▼
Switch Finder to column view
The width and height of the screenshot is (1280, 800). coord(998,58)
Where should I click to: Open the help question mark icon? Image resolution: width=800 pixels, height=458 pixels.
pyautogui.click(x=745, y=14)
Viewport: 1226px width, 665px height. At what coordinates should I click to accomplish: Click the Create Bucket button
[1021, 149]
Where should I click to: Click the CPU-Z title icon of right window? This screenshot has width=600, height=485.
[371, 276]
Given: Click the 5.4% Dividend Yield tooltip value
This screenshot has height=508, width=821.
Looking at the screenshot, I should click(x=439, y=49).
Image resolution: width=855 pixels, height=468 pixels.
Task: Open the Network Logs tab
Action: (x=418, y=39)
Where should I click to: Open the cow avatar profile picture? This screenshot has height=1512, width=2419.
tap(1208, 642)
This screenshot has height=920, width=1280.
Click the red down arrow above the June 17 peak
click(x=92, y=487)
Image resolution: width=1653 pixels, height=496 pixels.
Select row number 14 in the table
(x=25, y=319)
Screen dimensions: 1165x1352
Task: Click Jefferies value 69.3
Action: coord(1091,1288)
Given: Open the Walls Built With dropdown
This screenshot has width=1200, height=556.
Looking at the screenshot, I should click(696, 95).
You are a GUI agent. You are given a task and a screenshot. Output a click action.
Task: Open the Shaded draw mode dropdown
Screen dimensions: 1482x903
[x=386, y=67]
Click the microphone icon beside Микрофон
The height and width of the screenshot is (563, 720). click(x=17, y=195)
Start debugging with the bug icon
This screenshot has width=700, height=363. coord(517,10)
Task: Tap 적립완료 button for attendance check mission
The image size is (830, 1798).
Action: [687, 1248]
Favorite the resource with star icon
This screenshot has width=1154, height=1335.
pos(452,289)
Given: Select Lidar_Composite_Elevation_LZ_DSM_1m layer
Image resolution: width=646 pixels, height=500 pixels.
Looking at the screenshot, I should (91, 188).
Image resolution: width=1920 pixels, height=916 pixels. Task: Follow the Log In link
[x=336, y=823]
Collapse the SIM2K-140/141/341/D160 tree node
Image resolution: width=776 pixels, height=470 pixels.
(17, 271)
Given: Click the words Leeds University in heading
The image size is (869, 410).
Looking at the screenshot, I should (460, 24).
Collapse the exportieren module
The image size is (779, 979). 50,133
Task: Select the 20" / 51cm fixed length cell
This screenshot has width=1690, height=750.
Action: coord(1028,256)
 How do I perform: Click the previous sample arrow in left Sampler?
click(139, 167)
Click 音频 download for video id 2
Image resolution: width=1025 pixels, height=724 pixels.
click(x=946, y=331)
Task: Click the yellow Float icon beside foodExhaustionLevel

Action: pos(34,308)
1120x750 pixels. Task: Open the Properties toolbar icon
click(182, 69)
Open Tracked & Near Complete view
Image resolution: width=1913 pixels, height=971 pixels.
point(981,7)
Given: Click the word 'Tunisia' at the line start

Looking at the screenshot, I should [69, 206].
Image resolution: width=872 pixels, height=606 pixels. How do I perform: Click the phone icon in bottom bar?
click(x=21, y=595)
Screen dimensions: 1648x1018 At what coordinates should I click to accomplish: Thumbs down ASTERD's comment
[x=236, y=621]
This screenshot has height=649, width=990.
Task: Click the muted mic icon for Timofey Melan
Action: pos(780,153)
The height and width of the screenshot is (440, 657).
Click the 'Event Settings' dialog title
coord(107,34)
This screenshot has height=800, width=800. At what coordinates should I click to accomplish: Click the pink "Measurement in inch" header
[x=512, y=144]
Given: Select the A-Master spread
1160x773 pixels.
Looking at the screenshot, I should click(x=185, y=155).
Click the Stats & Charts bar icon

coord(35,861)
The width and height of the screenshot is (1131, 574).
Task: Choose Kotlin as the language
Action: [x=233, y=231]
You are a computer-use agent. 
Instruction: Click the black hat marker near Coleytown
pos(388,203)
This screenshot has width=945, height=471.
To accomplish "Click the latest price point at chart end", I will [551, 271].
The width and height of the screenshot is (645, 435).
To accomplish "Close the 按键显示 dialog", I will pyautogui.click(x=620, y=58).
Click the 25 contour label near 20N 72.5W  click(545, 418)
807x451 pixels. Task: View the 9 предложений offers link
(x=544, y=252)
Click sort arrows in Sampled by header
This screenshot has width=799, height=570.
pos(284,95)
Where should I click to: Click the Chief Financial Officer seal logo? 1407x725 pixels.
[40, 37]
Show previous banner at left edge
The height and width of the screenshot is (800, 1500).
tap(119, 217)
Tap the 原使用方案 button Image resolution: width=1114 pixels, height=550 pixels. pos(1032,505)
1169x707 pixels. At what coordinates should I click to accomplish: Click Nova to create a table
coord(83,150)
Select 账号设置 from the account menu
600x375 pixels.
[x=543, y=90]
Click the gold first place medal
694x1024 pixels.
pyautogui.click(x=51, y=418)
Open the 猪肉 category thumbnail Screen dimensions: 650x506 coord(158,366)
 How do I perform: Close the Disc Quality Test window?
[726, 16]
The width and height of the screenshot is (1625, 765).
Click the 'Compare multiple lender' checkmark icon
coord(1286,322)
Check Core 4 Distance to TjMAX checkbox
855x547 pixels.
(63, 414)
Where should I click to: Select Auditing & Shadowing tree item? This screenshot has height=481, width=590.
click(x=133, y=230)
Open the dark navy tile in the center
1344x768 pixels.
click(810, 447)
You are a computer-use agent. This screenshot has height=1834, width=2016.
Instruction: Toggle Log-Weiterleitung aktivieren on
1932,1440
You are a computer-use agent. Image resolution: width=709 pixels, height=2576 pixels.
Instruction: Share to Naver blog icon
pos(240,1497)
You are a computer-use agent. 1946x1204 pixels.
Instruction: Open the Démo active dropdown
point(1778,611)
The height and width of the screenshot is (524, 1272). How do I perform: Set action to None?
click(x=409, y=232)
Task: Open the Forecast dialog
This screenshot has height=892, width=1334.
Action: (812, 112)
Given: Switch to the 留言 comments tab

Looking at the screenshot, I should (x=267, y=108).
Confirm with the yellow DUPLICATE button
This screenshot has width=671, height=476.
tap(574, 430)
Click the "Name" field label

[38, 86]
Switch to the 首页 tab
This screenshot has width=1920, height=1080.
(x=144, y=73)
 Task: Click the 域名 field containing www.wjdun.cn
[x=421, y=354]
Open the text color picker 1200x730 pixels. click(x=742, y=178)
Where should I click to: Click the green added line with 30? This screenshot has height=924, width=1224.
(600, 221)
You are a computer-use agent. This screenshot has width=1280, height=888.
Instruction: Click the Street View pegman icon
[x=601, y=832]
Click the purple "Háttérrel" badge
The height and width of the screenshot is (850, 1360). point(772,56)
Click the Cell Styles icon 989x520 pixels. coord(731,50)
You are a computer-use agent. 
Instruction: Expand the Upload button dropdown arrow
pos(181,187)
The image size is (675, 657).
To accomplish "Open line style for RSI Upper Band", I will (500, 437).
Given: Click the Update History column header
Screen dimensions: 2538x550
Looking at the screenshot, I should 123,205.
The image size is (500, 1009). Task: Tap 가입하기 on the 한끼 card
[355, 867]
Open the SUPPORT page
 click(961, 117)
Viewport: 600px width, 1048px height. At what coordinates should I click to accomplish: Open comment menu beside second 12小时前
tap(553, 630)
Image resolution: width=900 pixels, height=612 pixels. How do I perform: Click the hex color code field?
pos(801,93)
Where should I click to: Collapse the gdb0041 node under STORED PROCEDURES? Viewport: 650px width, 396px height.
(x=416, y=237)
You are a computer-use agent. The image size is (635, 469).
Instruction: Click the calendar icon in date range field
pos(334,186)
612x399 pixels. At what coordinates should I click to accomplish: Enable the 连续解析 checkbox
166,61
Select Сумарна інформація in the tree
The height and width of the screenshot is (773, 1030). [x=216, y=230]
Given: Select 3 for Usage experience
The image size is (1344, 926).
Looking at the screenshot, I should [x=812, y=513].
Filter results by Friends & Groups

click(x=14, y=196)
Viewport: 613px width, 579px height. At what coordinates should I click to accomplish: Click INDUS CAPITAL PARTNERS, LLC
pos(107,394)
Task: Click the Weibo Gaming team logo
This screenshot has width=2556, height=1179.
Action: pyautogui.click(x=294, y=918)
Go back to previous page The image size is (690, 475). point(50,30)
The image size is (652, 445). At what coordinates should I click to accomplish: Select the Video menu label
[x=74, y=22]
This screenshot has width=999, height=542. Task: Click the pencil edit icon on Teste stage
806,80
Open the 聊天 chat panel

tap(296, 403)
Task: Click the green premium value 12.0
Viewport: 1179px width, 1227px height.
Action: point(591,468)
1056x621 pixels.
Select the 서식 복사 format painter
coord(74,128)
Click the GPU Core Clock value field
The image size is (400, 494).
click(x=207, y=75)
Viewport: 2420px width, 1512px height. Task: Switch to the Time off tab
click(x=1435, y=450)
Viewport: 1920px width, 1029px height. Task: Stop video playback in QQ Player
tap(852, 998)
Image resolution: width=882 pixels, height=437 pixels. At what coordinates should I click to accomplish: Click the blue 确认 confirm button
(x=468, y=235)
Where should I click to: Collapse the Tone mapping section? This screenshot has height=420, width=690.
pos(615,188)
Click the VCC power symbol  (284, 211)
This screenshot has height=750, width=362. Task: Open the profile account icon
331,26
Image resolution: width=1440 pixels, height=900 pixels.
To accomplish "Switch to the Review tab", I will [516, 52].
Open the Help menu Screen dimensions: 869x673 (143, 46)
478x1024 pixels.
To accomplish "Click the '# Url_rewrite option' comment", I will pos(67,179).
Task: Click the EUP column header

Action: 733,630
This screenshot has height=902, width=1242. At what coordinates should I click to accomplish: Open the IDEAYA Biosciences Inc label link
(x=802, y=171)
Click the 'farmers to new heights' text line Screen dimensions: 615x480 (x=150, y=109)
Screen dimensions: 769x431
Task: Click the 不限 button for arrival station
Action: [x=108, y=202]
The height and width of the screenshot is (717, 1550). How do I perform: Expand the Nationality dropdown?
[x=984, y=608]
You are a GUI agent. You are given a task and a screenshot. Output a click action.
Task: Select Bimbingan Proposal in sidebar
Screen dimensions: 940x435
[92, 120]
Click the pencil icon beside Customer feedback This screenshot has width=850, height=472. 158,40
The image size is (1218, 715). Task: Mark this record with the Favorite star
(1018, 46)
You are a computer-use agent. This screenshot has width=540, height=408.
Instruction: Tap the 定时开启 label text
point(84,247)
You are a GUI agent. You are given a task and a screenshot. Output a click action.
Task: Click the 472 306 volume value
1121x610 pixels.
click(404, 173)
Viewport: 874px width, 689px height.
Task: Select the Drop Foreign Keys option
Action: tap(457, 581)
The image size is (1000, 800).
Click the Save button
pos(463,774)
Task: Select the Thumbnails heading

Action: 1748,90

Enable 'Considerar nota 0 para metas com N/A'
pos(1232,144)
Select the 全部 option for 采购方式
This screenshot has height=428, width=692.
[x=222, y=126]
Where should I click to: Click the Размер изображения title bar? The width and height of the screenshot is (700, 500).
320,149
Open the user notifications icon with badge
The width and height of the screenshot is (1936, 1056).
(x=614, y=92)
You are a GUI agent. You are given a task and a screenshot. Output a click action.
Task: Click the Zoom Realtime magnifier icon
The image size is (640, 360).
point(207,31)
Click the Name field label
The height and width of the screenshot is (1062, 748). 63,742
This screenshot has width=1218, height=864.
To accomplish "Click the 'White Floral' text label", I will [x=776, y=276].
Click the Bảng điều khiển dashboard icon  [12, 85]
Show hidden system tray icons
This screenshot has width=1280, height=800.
▲
INSTRUCTIONS TO FOLLOW – Reproduce word for word the material above, starting with the line that has "The width and height of the screenshot is (645, 435)." and stopping after the line that has "Check Core 4 Distance to TjMAX checkbox".

RESULT OF THE EXERCISE –
The width and height of the screenshot is (645, 435).
To accomplish "Close the 按键显示 dialog", I will pyautogui.click(x=620, y=58).
Click the 25 contour label near 20N 72.5W  click(545, 418)
807x451 pixels. Task: View the 9 предложений offers link
(x=544, y=252)
Click sort arrows in Sampled by header
This screenshot has width=799, height=570.
pos(284,95)
Where should I click to: Click the Chief Financial Officer seal logo? 1407x725 pixels.
[40, 37]
Show previous banner at left edge
The height and width of the screenshot is (800, 1500).
tap(119, 217)
Tap the 原使用方案 button Image resolution: width=1114 pixels, height=550 pixels. pos(1032,505)
1169x707 pixels. At what coordinates should I click to accomplish: Click Nova to create a table
coord(83,150)
Select 账号设置 from the account menu
600x375 pixels.
[x=543, y=90]
Click the gold first place medal
694x1024 pixels.
pyautogui.click(x=51, y=418)
Open the 猪肉 category thumbnail Screen dimensions: 650x506 coord(158,366)
 How do I perform: Close the Disc Quality Test window?
[726, 16]
The width and height of the screenshot is (1625, 765).
Click the 'Compare multiple lender' checkmark icon
coord(1286,322)
Check Core 4 Distance to TjMAX checkbox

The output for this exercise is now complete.